(Item-finding records)
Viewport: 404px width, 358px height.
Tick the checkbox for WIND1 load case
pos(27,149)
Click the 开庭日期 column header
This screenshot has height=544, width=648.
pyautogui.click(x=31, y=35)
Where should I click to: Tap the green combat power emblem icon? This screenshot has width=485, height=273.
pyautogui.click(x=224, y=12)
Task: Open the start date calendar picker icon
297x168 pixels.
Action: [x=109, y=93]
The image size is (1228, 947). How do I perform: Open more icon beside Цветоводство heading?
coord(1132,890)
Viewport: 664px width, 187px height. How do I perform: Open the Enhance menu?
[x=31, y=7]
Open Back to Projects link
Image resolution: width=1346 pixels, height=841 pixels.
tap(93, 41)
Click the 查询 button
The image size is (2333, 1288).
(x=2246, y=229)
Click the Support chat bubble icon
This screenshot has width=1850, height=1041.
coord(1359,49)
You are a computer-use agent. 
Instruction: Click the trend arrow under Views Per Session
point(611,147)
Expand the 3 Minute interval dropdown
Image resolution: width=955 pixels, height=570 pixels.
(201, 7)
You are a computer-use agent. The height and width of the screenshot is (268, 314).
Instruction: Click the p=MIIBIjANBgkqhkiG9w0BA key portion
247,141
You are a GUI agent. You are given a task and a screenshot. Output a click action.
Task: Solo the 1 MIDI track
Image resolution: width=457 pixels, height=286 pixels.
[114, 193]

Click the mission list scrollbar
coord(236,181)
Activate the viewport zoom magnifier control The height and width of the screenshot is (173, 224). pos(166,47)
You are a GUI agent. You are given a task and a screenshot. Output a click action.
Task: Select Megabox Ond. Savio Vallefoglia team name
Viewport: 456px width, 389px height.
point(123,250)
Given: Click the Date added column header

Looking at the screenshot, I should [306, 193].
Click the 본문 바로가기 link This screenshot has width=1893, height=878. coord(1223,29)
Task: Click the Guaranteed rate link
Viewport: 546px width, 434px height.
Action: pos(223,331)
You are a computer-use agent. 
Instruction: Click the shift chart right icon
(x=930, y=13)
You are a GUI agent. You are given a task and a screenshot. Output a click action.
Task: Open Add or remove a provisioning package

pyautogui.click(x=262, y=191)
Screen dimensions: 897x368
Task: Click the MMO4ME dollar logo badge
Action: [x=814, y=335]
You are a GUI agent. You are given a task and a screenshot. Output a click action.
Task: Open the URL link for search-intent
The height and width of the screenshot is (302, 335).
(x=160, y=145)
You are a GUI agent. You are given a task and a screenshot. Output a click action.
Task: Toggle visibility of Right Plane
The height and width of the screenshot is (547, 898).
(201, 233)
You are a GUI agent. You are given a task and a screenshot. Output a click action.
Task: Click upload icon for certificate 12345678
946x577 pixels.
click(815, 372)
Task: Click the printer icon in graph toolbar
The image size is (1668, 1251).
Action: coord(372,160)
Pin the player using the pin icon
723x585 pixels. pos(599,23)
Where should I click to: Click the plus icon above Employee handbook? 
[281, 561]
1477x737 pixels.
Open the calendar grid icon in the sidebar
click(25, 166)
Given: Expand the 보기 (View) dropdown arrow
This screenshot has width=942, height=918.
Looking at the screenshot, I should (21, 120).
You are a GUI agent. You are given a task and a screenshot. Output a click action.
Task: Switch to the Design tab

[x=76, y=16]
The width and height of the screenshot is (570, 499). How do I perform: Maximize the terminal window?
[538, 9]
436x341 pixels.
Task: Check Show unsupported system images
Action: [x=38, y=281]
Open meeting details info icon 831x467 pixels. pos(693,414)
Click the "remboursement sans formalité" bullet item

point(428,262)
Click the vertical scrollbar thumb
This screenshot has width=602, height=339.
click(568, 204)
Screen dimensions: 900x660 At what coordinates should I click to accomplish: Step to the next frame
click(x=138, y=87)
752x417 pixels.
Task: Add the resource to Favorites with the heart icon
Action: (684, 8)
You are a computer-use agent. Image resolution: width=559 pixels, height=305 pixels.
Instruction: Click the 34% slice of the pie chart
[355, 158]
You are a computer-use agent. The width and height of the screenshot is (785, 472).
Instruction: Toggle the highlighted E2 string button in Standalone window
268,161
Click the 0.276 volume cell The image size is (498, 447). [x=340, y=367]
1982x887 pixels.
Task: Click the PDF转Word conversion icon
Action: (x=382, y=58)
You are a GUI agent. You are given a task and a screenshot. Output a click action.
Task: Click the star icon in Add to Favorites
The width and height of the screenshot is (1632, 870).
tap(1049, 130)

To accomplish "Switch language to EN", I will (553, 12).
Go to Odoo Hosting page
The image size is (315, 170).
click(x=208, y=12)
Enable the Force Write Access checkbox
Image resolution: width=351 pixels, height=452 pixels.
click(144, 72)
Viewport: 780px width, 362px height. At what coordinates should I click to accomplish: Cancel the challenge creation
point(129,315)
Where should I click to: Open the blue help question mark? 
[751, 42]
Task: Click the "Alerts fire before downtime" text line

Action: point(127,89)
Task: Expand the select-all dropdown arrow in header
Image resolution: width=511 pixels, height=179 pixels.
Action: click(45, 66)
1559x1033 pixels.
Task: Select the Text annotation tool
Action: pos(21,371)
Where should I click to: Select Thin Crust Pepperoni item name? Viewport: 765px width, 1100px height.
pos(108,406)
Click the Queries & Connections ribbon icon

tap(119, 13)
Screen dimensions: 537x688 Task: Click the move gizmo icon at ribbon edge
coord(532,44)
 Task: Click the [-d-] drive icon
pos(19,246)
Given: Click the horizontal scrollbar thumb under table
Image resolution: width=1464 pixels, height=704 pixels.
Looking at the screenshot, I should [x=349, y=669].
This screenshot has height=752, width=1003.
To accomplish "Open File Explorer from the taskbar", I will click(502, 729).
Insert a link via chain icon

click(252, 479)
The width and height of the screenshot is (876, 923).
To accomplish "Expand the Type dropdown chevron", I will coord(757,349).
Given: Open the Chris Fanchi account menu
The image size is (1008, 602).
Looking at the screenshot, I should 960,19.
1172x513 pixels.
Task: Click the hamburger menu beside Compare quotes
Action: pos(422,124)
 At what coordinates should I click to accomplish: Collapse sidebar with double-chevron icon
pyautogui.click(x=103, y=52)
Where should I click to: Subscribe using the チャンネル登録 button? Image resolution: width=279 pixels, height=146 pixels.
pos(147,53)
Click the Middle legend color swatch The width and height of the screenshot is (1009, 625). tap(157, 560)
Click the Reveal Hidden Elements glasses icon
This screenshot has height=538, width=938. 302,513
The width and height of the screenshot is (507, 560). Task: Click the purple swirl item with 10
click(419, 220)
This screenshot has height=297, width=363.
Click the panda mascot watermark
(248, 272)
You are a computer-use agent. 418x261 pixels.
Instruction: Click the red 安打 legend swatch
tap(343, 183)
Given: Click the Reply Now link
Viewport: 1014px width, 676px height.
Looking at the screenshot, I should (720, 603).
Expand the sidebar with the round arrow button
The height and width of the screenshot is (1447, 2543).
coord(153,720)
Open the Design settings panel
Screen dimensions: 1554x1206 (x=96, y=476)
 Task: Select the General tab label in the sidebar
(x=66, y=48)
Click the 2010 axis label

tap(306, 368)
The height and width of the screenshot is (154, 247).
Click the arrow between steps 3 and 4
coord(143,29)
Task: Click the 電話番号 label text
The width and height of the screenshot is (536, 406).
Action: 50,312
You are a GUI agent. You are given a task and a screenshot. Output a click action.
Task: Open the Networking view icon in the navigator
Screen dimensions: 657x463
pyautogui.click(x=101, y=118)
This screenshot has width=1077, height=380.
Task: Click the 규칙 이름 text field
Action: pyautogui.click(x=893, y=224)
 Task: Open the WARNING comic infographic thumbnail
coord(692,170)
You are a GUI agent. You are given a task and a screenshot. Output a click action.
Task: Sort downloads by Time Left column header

**EXERCISE DETAILS:**
Please rewrite the records as a Markdown table with the columns Row and Line, starting with the line that contains "This screenshot has height=297, width=363." and going on through the last line of the records. Number each row and leave out blank lines.

**OUTPUT:**
| Row | Line |
|---|---|
| 1 | This screenshot has height=297, width=363. |
| 2 | Click the panda mascot watermark |
| 3 | (248, 272) |
| 4 | You are a computer-use agent. 418x261 pixels. |
| 5 | Instruction: Click the red 安打 legend swatch |
| 6 | tap(343, 183) |
| 7 | Given: Click the Reply Now link |
| 8 | Viewport: 1014px width, 676px height. |
| 9 | Looking at the screenshot, I should (720, 603). |
| 10 | Expand the sidebar with the round arrow button |
| 11 | The height and width of the screenshot is (1447, 2543). |
| 12 | coord(153,720) |
| 13 | Open the Design settings panel |
| 14 | Screen dimensions: 1554x1206 (x=96, y=476) |
| 15 |  Task: Select the General tab label in the sidebar |
| 16 | (x=66, y=48) |
| 17 | Click the 2010 axis label |
| 18 | tap(306, 368) |
| 19 | The height and width of the screenshot is (154, 247). |
| 20 | Click the arrow between steps 3 and 4 |
| 21 | coord(143,29) |
| 22 | Task: Click the 電話番号 label text |
| 23 | The width and height of the screenshot is (536, 406). |
| 24 | Action: 50,312 |
| 25 | You are a GUI agent. You are given a task and a screenshot. Output a click action. |
| 26 | Task: Open the Networking view icon in the navigator |
| 27 | Screen dimensions: 657x463 |
| 28 | pyautogui.click(x=101, y=118) |
| 29 | This screenshot has width=1077, height=380. |
| 30 | Task: Click the 규칙 이름 text field |
| 31 | Action: pyautogui.click(x=893, y=224) |
| 32 |  Task: Open the WARNING comic infographic thumbnail |
| 33 | coord(692,170) |
| 34 | You are a GUI agent. You are given a task and a screenshot. Output a click action. |
| 35 | Task: Sort downloads by Time Left column header |